The Guidance is simple: going forward (i.e., for all pending and future-filed petitions), the Board will institute on all challenged claims so long as the petitioner has shown a reasonable likelihood of invalidating at least one of the claims. For cases where the Board has engaged the parties in partial institution proceedings, the Board "may" issue an order "supplementing the institution decision to institute on all challenges raised in the petition." In such cases the Board also has discretion to take action "permitting additional time, briefing, discovery, and/or oral argument." Examples included in the Guidance include granting additional time for the Patent Owner Response or, if the statutory twelve-month time is close to expiry, taking advantage of the additional six months provided by the statute for extraordinary cases. The Guidance stresses however that such decisions will be made on a case-by-case basis.

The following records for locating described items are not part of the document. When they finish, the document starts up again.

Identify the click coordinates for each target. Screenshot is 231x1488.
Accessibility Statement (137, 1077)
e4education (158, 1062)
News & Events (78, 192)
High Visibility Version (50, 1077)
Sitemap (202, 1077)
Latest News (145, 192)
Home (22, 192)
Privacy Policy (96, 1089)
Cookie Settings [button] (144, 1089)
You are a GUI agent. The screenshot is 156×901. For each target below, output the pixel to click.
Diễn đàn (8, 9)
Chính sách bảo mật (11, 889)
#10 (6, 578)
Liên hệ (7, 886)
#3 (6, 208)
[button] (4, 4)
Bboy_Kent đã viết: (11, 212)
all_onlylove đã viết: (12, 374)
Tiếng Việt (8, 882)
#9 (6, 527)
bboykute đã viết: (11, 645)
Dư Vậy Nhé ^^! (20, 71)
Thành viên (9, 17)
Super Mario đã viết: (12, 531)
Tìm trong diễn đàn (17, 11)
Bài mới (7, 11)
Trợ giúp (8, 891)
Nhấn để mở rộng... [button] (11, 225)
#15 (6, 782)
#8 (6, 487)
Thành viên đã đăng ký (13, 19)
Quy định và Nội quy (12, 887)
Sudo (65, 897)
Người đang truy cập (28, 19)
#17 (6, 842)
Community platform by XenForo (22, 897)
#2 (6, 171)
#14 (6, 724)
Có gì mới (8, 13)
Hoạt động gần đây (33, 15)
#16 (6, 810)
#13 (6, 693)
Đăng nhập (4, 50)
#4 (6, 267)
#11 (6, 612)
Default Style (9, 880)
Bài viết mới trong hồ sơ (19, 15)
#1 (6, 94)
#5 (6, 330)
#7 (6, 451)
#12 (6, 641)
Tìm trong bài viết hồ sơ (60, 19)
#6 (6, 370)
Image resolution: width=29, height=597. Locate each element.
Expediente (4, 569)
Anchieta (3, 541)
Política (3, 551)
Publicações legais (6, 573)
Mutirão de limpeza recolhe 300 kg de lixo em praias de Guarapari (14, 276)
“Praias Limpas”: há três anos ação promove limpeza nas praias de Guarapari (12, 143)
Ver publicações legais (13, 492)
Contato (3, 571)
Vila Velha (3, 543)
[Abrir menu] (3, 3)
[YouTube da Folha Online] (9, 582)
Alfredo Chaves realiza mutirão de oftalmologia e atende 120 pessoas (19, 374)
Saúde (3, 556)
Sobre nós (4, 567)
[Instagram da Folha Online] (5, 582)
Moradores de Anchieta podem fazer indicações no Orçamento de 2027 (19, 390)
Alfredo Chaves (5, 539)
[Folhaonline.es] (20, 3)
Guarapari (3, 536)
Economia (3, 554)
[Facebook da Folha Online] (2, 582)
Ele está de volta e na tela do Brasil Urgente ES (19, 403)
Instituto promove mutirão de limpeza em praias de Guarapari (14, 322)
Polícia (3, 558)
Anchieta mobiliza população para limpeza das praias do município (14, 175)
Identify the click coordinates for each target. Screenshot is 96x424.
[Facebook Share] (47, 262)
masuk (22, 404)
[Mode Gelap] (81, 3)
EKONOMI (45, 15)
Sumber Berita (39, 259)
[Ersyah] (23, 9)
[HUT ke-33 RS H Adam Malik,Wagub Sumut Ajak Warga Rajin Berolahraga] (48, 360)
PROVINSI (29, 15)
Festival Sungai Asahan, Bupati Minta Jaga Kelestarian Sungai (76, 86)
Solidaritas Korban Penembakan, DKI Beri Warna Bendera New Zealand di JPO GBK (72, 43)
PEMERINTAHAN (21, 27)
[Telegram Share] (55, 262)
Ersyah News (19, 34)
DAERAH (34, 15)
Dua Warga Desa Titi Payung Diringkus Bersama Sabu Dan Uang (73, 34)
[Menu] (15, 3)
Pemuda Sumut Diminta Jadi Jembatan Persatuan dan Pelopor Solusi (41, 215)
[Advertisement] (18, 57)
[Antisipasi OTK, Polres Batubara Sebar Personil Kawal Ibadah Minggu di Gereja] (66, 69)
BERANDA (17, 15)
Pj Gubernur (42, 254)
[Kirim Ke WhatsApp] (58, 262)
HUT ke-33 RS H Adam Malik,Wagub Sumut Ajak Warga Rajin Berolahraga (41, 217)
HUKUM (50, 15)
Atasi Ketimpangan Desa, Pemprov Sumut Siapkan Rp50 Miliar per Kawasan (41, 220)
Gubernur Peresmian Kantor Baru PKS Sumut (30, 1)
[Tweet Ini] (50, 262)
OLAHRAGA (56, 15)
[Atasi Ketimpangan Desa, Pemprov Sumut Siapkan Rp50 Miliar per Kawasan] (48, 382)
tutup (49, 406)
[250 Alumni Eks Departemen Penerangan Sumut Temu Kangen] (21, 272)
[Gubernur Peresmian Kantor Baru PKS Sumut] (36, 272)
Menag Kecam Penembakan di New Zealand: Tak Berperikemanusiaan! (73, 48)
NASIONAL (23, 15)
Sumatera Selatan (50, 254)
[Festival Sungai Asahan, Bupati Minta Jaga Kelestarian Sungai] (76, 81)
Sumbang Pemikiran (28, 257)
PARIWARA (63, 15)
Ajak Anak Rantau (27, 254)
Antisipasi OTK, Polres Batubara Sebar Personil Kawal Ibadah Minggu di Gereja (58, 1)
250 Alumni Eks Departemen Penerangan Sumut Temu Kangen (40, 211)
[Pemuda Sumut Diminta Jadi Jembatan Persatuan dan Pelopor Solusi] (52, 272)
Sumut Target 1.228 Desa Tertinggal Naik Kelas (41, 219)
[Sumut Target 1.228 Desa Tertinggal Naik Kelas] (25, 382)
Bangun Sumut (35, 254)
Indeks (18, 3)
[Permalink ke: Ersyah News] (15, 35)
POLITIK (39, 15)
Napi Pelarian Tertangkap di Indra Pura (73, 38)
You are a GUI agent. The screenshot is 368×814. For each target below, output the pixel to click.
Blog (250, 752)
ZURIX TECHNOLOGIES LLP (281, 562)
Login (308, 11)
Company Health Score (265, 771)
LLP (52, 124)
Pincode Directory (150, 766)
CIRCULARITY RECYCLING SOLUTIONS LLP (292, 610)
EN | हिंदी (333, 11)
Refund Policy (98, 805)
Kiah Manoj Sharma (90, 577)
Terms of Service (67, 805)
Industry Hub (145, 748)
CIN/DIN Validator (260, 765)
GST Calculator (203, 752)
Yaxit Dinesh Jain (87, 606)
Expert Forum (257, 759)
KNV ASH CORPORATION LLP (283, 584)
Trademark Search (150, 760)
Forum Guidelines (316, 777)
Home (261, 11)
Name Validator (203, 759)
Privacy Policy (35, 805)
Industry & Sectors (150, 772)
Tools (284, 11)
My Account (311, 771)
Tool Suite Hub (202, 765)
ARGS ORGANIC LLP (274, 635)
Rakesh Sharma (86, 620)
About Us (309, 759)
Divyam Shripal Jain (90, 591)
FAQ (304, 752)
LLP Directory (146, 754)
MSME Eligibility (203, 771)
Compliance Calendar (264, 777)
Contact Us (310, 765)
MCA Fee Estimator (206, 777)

The Petitioner and Patent Owner responses to such a supplementation order are specified to include a "meet-and-confer" discussion between the parties on whether additional briefing, time, etc. is needed; the Guidance notes that while the Board may (i.e., has the discretion to) act sua sponte, there may be no accommodation of the parties unless they request it. And of course the parties can affirmatively waive any changes to the briefing schedule or timing, the Guidance suggests. The result of such a meet-and-confer will be a conference with the Board, which will resolve any failure to agree between the parties. The Final Written Decision arising from such cases will contain a decision on all challenged claims, both as originally instituted and added through amendment of the institution decision.
The Guidance directs parties to contact the panel (only for case-specific questions) or to submit written questions to the [email protected] mailbox.
The Guidance closes by reminding the public that the Office fortuitously scheduled a "Chat with the Chief" webinar on Monday, April 30 at noon EDT, where Chief Patent Judge David Ruschke will discuss the Guidance.
The "may" aspect is most odd.
The Court has come down and explicitly (albeit 5-4) stated that the law MEANS (as in, right now, immediately, "this" is what the law IS).
The Office has NO flexibility to "guide" anyone to not follow the very clear letter of what the law IS.
The executive branch EXECUTES the law.
It does not get to decide that it will execute when/if convenient.
It does not get to decide that it will execute when/if convenient for those who have challenged patents.
It does not get to decide that it will execute when/if convenient for those who have had their patents challenged.